Shane Tamura retourne l'arme contre sa poitrine. Et tire. Son corps sera retrouvé sans vie aux côtés de son fusil d'assaut AR-15 de Palmetto State Armory, taché de sang. La fusillade aura fait six morts, dont le principal suspect.
Si les motivations du jeune homme font toujours l'objet d'une enquête, selon la police lors d'une conférence de presse lundi soir, les contours de son geste se précisent. Dans son véhicule, immatriculé au Nevada au nom de Shane Tamura, les agents retrouveront un véritable arsenal. Un étui à fusil contenant des cartouches, un revolver chargé, des munitions supplémentaires, des chargeurs, un sac à dos et des médicaments qui lui avaient été prescrits.
Selon le New York Post, le tireur dispose également d'un permis de port d'armes dissimulé émis à Las Vegas, avec une date d'expiration en 2027. Rien de plus simple dans l'Etat du Nevada, où il suffit d'être résident et de prouver que l'on n'est pas un criminel condamné ou soumis à une ordonnance de protection ou d'éloignement, pour se le procurer.
Mais c'est surtout une lettre de suicide retrouvée dans la poche arrière du pantalon du suspect qui a jeté un nouvel éclairage sur le geste de Shane Tamura. Selon CNN, la courte note, griffonnée sur trois pages, mentionne notamment ses griefs contre la Ligue nationale de football. «Le football américain de Terry Long m'a laissé avec une ETC et m'a fait boire un gallon d'antigel», a écrit le tireur, selon la source.
L'ETC, ou «encéphalopathie traumatique chronique», est une maladie de type Alzheimer, fréquemment associée aux joueurs de football. Des études ont montré que des coups répétés à la tête, même sans commotion cérébrale, peuvent entraîner cette pathologie. Des traces de la maladie ont été retrouvées dans un nombre impressionnant de cerveaux de joueurs de la NFL décédés.
Terry Long, ancien joueur de football américain des Steelers de Pittsburgh mentionné dans la lettre de suicide, fait partie des célébrités du foot atteintes d'ETC. Le sportif professionnel s'est suicidé en 2005, après avoir bu de l'antigel.
L'enquête devra notamment déterminer pourquoi Shane Tamura s'est rendu jusqu'au 33e étage du bâtiment, alors que les bureaux de la NFL se trouvent au cinquième.
L'annonce de l'identité du tueur présumé a provoqué une onde de choc parmi ses anciens camarades. De nombreux témoignages n'ont pas tardé à affluer dans les médias américains sur la personnalité de Shane Devon Tamura, un étudiant calme, sympa et quaterback potentiel espoir du football américain, avec des rêves de NFL.
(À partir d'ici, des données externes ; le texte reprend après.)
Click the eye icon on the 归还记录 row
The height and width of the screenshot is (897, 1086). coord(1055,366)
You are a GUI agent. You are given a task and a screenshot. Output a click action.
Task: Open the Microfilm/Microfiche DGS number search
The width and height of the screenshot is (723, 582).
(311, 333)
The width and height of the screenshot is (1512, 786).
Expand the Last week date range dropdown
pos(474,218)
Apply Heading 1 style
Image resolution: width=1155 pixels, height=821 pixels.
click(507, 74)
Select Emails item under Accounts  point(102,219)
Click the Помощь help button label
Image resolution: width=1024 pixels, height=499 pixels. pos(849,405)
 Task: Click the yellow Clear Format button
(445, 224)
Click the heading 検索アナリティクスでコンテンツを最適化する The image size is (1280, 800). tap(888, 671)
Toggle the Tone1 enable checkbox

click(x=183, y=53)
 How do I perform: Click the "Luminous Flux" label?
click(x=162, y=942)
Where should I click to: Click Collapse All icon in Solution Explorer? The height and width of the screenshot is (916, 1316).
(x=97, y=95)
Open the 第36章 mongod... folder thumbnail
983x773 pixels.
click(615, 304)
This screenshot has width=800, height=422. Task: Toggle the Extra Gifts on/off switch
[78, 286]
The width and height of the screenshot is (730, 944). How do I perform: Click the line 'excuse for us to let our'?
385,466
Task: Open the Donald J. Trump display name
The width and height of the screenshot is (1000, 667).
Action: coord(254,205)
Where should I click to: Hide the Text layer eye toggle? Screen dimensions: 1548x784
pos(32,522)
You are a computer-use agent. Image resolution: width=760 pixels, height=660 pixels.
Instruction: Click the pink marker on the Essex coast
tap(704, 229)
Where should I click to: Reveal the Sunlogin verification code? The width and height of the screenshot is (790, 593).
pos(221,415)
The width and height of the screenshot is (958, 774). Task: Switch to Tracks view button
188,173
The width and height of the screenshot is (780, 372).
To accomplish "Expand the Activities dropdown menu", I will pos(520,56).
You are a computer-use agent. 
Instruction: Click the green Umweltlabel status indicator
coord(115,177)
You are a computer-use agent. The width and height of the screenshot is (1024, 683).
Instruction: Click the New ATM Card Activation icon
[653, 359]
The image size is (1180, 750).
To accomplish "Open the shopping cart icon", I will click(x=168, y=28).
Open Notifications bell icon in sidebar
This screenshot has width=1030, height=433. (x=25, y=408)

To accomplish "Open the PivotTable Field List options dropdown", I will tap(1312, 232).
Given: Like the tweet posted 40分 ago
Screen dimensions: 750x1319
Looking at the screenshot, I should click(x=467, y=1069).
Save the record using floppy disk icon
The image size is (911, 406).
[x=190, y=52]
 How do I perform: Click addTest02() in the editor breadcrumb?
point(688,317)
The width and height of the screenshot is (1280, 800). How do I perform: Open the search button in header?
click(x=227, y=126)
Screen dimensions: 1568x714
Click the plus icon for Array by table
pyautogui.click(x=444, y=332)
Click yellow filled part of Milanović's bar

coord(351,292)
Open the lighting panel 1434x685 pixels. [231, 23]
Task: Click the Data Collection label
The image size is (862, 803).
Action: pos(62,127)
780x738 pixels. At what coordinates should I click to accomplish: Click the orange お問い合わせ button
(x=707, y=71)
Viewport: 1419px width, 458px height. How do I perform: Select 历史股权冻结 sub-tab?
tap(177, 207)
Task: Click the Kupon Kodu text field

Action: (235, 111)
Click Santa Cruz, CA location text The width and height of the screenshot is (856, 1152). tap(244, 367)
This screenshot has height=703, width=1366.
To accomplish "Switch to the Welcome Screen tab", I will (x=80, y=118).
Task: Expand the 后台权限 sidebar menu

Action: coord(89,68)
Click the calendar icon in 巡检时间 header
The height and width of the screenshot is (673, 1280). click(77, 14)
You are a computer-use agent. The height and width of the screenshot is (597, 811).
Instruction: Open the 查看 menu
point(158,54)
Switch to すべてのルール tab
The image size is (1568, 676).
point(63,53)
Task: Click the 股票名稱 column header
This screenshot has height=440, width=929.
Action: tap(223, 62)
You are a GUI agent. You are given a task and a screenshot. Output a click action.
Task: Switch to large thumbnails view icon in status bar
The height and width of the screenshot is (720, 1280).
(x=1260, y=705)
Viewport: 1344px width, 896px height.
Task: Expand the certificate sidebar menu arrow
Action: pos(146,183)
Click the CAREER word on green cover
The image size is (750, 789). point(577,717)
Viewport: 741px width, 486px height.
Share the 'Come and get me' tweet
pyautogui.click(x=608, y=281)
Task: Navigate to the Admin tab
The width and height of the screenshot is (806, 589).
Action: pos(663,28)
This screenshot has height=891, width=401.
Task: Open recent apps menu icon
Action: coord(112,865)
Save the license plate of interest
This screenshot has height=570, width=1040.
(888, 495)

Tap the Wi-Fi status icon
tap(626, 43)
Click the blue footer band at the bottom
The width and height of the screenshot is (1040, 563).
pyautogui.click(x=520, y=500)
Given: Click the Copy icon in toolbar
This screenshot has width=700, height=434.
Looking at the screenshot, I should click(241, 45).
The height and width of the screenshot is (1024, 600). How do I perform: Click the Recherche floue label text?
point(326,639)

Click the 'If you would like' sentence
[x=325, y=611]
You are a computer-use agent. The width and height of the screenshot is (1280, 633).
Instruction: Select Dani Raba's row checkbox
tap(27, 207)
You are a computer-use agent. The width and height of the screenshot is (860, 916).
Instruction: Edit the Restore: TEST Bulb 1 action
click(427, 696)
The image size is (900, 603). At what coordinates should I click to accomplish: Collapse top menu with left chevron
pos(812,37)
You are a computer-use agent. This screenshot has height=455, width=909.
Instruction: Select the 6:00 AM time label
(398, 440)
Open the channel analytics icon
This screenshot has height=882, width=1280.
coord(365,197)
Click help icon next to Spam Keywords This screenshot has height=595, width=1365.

«Quand je l'ai connu, c'était un excellent coéquipier. C'était un type formidable en général. Il ne posait aucun problème, ni dans les vestiaires ni sur le terrain. C'était juste un gars qui aimait vraiment le sport, pas du tout problématique», lâche un ancien camarade à la chaîne KABC, sans citer son nom.
«On n'aurait jamais pensé que la violence pouvait être associée à lui», a ajouté Caleb Clarke, qui a précisé à NBC News que Shane avait été transféré entre plusieurs écoles en Californie juste avant sa dernière année, en 2015, au cours d'une course saluée en tant que joueur de football.
Si le jeune Shane Tamura était peut-être destiné à la grandeur en tant qu'athlète, ses aspirations ne se sont jamais concrétisées. La douceur de ses années de lycée a peut-être cédé la place à la dure réalité d'adulte. «Tout le monde lui disait à quel point il était génial. C'était le garçon le plus rapide que j'aie jamais rencontré, sans aucun doute», se souvient Caleb Clarke.
En attendant, «ses motivations font toujours l'objet d'une enquête. Nous cherchons à comprendre pourquoi il a ciblé cet endroit précis», a déclaré la commissaire du NYPD, Jessica Tisch, lors d'une conférence de presse organisée à l'issue de la fusillade la plus meurtrière qu'a connue la ville de New York depuis plus de vingt ans.